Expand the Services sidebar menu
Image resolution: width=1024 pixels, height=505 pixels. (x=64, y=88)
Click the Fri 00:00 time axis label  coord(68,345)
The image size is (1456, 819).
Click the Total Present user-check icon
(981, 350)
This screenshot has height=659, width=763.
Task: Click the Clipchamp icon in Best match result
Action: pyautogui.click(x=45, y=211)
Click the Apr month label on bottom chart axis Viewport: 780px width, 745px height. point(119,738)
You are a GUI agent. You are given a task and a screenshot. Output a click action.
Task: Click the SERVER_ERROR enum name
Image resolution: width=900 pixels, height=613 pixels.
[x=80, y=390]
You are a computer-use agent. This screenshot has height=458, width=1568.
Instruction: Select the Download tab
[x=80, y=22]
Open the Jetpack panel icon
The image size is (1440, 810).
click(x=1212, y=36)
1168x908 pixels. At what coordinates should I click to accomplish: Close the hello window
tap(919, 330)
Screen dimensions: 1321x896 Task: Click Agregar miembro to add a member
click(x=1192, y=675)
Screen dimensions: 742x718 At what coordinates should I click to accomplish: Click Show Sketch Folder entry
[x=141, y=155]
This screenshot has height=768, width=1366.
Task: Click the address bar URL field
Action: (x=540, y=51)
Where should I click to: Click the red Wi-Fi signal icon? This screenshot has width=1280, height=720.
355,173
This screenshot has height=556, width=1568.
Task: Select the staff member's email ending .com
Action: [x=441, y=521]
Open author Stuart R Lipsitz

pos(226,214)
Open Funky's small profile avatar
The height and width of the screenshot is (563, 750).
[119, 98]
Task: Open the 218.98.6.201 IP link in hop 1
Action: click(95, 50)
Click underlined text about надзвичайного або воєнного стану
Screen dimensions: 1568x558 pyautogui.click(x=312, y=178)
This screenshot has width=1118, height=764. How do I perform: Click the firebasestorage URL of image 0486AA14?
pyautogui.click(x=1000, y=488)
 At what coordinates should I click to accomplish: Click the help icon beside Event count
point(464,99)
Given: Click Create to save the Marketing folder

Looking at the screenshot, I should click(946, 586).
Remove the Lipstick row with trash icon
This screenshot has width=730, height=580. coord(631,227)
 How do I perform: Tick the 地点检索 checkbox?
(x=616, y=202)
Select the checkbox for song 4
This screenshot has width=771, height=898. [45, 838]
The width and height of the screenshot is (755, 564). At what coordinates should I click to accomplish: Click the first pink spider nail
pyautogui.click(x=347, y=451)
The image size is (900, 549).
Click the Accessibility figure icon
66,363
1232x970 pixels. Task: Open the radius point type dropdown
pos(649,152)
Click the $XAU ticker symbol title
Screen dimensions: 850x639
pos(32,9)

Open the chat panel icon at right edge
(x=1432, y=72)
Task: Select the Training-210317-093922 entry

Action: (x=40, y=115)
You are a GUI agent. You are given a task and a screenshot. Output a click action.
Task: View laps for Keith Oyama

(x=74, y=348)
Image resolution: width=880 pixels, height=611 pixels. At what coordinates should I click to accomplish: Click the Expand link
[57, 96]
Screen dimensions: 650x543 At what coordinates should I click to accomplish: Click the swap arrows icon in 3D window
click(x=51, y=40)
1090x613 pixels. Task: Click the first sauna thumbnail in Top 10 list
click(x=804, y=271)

☆ ☆ ☆

Your task: All the data above must be copied again. Leave nothing out.

The completed task:
Expand the Services sidebar menu
Image resolution: width=1024 pixels, height=505 pixels. (x=64, y=88)
Click the Fri 00:00 time axis label  coord(68,345)
The image size is (1456, 819).
Click the Total Present user-check icon
(981, 350)
This screenshot has height=659, width=763.
Task: Click the Clipchamp icon in Best match result
Action: pyautogui.click(x=45, y=211)
Click the Apr month label on bottom chart axis Viewport: 780px width, 745px height. point(119,738)
You are a GUI agent. You are given a task and a screenshot. Output a click action.
Task: Click the SERVER_ERROR enum name
Image resolution: width=900 pixels, height=613 pixels.
[x=80, y=390]
You are a computer-use agent. This screenshot has height=458, width=1568.
Instruction: Select the Download tab
[x=80, y=22]
Open the Jetpack panel icon
The image size is (1440, 810).
click(x=1212, y=36)
1168x908 pixels. At what coordinates should I click to accomplish: Close the hello window
tap(919, 330)
Screen dimensions: 1321x896 Task: Click Agregar miembro to add a member
click(x=1192, y=675)
Screen dimensions: 742x718 At what coordinates should I click to accomplish: Click Show Sketch Folder entry
[x=141, y=155]
This screenshot has height=768, width=1366.
Task: Click the address bar URL field
Action: (x=540, y=51)
Where should I click to: Click the red Wi-Fi signal icon? This screenshot has width=1280, height=720.
355,173
This screenshot has height=556, width=1568.
Task: Select the staff member's email ending .com
Action: [x=441, y=521]
Open author Stuart R Lipsitz

pos(226,214)
Open Funky's small profile avatar
The height and width of the screenshot is (563, 750).
[119, 98]
Task: Open the 218.98.6.201 IP link in hop 1
Action: click(95, 50)
Click underlined text about надзвичайного або воєнного стану
Screen dimensions: 1568x558 pyautogui.click(x=312, y=178)
This screenshot has width=1118, height=764. How do I perform: Click the firebasestorage URL of image 0486AA14?
pyautogui.click(x=1000, y=488)
 At what coordinates should I click to accomplish: Click the help icon beside Event count
point(464,99)
Given: Click Create to save the Marketing folder

Looking at the screenshot, I should click(946, 586).
Remove the Lipstick row with trash icon
This screenshot has width=730, height=580. coord(631,227)
 How do I perform: Tick the 地点检索 checkbox?
(x=616, y=202)
Select the checkbox for song 4
This screenshot has width=771, height=898. [45, 838]
The width and height of the screenshot is (755, 564). At what coordinates should I click to accomplish: Click the first pink spider nail
pyautogui.click(x=347, y=451)
The image size is (900, 549).
Click the Accessibility figure icon
66,363
1232x970 pixels. Task: Open the radius point type dropdown
pos(649,152)
Click the $XAU ticker symbol title
Screen dimensions: 850x639
pos(32,9)

Open the chat panel icon at right edge
(x=1432, y=72)
Task: Select the Training-210317-093922 entry

Action: (x=40, y=115)
You are a GUI agent. You are given a task and a screenshot. Output a click action.
Task: View laps for Keith Oyama

(x=74, y=348)
Image resolution: width=880 pixels, height=611 pixels. At what coordinates should I click to accomplish: Click the Expand link
[57, 96]
Screen dimensions: 650x543 At what coordinates should I click to accomplish: Click the swap arrows icon in 3D window
click(x=51, y=40)
1090x613 pixels. Task: Click the first sauna thumbnail in Top 10 list
click(x=804, y=271)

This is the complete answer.